** DIRECTIONS **
Looking at the data, count the lines where the word "text" occurs and answer with only the number.

=== RECORDS FOR THIS EXERCISE ===

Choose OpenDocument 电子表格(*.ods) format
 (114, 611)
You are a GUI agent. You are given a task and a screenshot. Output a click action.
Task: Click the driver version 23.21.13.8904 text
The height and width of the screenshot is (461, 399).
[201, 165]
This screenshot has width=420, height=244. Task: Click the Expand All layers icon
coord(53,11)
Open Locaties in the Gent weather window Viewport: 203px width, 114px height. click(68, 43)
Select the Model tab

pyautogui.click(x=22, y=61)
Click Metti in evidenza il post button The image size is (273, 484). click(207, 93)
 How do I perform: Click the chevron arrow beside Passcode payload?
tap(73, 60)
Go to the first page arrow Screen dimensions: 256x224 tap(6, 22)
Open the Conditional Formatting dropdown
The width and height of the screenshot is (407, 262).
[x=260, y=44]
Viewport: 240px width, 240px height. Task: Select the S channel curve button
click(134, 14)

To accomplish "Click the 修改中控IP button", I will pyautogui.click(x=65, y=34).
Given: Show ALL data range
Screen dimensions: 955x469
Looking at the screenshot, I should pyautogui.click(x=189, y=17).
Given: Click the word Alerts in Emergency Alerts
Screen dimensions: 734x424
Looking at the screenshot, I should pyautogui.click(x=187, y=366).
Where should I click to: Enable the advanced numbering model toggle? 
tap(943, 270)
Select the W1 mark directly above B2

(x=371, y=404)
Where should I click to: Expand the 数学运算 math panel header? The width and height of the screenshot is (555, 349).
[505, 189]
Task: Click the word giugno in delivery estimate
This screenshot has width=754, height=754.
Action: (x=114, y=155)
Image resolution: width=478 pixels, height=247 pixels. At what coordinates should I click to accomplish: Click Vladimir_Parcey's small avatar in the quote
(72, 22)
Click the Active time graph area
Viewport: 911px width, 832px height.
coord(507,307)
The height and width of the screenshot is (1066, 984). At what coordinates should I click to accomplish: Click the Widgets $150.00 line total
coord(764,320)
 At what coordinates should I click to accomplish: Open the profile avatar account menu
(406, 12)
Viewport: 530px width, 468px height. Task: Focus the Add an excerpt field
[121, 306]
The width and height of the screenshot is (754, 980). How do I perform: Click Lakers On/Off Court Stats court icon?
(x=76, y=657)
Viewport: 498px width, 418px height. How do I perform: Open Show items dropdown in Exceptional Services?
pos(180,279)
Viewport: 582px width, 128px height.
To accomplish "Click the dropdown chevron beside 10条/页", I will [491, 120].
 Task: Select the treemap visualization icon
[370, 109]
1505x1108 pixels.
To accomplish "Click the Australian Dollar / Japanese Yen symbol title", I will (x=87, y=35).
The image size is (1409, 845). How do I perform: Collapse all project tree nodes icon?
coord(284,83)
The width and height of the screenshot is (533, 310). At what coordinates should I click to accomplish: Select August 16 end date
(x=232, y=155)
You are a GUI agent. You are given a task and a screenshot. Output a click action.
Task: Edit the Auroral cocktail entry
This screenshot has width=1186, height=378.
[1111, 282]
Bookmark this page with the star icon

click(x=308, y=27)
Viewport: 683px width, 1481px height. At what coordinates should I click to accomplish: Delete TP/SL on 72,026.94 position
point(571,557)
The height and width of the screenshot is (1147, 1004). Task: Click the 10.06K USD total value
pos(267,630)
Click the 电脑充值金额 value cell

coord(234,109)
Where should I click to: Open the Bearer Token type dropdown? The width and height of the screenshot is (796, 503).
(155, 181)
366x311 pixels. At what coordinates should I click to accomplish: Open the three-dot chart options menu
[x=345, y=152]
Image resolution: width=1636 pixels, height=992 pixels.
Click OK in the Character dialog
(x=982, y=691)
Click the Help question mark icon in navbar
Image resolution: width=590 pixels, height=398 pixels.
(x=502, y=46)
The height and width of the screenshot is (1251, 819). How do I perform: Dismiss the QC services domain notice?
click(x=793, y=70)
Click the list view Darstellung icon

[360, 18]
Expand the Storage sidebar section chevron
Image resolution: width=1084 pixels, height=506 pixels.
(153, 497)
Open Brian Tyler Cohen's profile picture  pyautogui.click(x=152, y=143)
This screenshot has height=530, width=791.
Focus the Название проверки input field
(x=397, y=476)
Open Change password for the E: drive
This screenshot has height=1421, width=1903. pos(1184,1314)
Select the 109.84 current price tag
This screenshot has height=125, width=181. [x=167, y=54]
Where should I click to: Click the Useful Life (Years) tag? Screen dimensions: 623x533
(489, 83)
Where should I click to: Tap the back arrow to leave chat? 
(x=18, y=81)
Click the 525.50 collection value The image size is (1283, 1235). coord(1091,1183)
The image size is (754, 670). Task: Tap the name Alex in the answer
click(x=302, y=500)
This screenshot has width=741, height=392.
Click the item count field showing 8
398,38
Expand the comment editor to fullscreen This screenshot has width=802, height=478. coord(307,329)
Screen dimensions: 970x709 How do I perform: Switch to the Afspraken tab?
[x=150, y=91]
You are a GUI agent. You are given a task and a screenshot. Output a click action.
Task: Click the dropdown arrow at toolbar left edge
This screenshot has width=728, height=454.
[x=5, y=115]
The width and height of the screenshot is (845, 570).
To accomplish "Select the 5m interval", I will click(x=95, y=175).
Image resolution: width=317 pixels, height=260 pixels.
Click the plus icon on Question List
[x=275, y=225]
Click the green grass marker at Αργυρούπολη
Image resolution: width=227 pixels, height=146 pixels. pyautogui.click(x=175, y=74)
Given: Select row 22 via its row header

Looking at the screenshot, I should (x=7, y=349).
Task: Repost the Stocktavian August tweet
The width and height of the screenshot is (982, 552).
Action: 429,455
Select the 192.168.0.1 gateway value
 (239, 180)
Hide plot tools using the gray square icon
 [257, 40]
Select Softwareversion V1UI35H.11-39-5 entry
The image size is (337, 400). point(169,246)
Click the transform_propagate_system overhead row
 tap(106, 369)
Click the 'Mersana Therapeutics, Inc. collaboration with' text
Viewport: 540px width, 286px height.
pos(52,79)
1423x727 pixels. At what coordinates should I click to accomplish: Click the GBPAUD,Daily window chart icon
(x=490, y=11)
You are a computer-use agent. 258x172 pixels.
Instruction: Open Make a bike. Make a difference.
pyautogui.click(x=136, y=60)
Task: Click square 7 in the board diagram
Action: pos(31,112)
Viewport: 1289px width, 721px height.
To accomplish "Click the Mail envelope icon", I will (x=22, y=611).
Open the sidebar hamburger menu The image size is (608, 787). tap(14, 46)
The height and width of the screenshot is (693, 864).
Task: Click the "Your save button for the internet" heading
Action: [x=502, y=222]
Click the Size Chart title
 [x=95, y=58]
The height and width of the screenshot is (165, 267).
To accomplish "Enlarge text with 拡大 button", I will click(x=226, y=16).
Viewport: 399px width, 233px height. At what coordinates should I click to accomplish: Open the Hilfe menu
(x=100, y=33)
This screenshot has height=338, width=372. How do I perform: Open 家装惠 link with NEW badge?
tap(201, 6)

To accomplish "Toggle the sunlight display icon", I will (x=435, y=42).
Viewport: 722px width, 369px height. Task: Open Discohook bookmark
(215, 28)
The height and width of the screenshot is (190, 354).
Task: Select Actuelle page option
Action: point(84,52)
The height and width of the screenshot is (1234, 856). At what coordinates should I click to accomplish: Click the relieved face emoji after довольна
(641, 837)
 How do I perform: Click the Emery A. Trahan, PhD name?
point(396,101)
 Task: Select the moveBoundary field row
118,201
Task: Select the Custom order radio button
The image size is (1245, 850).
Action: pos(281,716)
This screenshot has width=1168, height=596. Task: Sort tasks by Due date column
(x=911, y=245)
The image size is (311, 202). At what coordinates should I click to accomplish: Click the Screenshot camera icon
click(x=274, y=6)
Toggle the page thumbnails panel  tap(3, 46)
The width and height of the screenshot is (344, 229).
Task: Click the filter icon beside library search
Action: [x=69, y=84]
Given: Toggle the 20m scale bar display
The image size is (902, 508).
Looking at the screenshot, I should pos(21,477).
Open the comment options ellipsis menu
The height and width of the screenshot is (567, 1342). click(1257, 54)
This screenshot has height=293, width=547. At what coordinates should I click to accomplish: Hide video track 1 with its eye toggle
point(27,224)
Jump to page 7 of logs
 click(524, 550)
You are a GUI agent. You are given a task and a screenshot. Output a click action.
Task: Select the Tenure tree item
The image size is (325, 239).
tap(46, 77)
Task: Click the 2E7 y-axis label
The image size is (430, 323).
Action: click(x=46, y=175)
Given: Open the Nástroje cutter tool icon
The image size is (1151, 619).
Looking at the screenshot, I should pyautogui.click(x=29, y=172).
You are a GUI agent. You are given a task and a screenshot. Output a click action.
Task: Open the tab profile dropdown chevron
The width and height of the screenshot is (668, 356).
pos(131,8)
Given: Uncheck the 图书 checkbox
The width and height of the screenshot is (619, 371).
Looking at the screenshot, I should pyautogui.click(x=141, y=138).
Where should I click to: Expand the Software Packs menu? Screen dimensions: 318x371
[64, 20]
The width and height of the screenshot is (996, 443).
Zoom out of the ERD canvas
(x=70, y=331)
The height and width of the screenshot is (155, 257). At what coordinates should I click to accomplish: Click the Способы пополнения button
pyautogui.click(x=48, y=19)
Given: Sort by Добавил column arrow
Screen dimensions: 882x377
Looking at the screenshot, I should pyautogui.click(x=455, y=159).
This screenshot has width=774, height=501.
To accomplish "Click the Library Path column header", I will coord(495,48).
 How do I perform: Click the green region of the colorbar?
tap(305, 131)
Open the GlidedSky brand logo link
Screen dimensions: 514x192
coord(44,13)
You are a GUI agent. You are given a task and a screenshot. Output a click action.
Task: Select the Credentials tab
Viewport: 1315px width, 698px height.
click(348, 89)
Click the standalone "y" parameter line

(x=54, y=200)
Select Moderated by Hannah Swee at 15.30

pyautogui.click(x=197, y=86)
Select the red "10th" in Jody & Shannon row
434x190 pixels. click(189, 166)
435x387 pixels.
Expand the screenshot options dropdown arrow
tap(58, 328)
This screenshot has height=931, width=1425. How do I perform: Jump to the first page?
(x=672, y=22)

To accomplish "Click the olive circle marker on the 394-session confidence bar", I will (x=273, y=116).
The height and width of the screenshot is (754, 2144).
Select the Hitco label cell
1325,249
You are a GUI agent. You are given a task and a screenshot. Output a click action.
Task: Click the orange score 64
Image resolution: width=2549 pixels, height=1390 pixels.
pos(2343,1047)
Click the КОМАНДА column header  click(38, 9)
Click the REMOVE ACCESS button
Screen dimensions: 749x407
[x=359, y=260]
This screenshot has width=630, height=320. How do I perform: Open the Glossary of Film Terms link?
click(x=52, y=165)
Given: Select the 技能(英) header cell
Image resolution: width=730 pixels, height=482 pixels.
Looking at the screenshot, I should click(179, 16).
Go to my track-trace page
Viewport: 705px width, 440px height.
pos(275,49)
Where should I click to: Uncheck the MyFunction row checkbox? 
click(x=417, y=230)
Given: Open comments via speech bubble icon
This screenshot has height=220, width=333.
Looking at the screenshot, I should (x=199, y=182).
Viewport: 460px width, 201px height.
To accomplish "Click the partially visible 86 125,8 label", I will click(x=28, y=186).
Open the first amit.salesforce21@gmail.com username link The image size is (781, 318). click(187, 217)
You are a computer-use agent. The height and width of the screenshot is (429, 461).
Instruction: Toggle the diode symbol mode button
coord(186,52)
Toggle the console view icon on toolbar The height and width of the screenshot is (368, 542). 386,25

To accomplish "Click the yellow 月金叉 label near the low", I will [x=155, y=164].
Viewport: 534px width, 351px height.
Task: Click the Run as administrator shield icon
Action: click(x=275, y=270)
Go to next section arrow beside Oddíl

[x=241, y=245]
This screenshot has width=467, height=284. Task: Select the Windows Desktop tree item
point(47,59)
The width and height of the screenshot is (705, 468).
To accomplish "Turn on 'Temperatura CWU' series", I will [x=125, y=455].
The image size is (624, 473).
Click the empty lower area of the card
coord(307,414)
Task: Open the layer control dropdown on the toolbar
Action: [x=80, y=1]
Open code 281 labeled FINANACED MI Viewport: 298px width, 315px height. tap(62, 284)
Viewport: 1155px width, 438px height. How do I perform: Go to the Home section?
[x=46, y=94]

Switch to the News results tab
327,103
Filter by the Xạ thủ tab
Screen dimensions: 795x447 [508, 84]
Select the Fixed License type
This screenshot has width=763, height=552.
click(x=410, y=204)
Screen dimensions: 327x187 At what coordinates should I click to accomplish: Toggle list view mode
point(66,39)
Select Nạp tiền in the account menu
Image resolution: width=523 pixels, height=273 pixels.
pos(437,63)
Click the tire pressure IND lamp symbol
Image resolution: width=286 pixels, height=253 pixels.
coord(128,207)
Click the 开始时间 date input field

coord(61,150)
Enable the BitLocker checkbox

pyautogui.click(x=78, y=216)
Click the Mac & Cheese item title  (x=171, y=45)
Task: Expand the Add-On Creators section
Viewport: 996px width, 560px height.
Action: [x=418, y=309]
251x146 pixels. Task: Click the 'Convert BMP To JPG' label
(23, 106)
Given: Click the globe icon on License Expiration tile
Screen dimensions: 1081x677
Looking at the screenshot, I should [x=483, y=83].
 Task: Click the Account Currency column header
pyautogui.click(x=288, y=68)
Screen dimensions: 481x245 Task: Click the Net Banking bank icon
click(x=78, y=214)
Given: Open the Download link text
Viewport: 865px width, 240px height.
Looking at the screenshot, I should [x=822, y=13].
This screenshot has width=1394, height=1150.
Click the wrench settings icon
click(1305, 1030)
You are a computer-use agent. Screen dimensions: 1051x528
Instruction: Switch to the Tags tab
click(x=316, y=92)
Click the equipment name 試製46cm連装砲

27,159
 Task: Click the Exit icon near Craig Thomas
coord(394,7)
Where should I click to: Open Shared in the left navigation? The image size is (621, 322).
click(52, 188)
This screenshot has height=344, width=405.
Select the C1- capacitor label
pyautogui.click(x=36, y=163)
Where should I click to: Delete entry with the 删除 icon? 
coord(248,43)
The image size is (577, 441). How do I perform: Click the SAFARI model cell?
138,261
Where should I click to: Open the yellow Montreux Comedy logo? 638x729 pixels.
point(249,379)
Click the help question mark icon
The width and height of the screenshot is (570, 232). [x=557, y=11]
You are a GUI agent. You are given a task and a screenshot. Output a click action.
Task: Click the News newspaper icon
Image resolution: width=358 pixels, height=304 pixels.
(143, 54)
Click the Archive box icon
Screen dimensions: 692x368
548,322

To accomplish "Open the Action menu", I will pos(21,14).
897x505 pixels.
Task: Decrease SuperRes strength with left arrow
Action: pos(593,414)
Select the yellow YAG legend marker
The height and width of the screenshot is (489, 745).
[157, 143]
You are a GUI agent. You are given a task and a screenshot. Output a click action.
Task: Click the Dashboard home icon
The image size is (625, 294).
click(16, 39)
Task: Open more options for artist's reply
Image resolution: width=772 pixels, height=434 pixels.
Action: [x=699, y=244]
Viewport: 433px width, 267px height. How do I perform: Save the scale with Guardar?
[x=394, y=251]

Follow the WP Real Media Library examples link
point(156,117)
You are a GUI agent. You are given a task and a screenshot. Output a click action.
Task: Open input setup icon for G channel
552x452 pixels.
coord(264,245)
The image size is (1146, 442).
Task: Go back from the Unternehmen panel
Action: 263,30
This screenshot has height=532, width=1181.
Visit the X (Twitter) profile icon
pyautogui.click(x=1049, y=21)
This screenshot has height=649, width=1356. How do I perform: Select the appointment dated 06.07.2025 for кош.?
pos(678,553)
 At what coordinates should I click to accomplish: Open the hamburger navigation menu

===

** ANSWER AREA **
4